Cytochrome P450 (CYP) is deeply involved in the metabolism of chemicals including pharmaceuticals. Therefore, polymorphisms of this enzyme have been widely studied to avoid unfavorable side effects of drugs in chemotherapy. In this work, we performed computational analysis of the mechanism of the decrease in enzymatic activity for three typical polymorphisms in CYP 2C9 species: 2, 3, and 5. Based on the equilibrated structure obtained by molecular dynamics simulation, the volume of the binding pocket and the fluctuation of amino residues responsible for substrate holding were compared between the wild type and the three variants. Further docking simulation was carried out to evaluate the appropriateness of the binding pocket to accommodate substrate chemicals.
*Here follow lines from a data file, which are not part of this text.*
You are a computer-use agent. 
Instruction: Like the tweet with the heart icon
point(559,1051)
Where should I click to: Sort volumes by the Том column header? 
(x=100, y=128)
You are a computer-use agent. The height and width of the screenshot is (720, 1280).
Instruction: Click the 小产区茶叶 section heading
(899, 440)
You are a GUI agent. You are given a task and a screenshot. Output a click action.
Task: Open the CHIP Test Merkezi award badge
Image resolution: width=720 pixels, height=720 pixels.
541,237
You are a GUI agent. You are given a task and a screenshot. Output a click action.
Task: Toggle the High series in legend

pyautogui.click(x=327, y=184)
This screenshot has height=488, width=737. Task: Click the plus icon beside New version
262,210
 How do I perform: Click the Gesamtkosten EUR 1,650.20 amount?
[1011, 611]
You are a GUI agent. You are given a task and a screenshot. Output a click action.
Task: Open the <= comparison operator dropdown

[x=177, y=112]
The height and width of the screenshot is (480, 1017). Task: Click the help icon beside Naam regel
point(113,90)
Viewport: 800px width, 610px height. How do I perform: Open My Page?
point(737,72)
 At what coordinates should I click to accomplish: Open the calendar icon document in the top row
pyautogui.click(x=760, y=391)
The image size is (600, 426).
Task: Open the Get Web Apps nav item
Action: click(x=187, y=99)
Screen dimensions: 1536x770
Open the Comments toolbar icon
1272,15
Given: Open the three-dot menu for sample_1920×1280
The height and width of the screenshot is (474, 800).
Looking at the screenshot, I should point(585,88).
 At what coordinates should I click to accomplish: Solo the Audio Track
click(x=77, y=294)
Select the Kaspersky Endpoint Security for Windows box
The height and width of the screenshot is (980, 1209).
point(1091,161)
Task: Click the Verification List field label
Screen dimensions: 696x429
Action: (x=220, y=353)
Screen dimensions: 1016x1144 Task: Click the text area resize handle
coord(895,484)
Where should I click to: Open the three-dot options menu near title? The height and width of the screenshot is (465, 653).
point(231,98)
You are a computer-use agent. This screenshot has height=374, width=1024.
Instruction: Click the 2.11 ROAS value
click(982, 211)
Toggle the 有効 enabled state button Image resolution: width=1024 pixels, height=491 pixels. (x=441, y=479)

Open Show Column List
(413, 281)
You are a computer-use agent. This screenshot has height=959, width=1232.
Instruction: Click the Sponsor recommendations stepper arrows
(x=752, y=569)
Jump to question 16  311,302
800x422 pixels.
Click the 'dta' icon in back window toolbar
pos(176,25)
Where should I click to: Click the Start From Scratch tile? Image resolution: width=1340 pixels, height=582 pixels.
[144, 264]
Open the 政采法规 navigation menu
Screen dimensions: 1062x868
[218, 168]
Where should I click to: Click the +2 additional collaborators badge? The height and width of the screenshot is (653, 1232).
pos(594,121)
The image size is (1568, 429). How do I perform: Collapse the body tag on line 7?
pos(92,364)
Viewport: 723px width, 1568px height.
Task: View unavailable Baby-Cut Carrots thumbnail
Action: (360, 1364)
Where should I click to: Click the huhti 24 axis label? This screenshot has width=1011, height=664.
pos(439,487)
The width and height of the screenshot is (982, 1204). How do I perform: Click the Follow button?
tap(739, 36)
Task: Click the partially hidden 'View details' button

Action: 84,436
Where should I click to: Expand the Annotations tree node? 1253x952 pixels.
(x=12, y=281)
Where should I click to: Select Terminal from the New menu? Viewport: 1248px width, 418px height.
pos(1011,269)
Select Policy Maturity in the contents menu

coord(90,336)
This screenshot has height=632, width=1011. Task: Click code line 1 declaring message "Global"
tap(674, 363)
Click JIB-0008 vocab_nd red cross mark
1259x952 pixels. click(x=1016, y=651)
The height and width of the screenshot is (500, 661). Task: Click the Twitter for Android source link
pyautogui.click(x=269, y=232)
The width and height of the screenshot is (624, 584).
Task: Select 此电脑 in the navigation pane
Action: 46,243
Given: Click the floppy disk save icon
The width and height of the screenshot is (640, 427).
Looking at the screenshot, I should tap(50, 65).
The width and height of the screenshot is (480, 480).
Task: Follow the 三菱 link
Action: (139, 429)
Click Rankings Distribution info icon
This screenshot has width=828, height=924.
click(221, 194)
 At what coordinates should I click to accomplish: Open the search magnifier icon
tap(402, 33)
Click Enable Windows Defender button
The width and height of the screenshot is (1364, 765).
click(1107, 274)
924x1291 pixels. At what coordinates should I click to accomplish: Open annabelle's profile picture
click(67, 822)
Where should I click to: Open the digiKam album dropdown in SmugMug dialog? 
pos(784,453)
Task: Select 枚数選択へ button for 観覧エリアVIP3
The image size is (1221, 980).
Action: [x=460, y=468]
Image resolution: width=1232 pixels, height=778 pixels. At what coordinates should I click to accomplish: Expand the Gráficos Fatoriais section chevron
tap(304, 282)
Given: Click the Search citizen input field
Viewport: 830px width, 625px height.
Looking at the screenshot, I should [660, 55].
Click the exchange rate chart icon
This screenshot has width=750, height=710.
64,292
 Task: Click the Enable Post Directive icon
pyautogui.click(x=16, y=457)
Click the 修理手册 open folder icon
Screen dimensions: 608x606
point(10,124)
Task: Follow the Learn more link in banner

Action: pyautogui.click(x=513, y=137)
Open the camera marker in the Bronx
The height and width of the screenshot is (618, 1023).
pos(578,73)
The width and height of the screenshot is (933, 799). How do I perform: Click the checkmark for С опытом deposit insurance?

Every polymorphic variant was suggested to be inferior to the wild type in enzymatic ability from the structural viewpoint. F-G helices were obviously displaced outward in CYP2C92. Expansion of the binding pocket, especially the space near F' helix, was remarkable in CYP2C93. Disappearance of the hydrogen bond between K helix and β4 loop was observed in CYP2C95. The reduction of catalytic activity of those variants can be explained from the deformation of the binding pocket and the consequent change in binding mode of substrate chemicals. The computational approach is effective for predicting the enzymatic activity of polymorphic variants of CYP. This prediction will be helpful for advanced drug design because calculations forecast unexpected change in drug efficacy for individuals.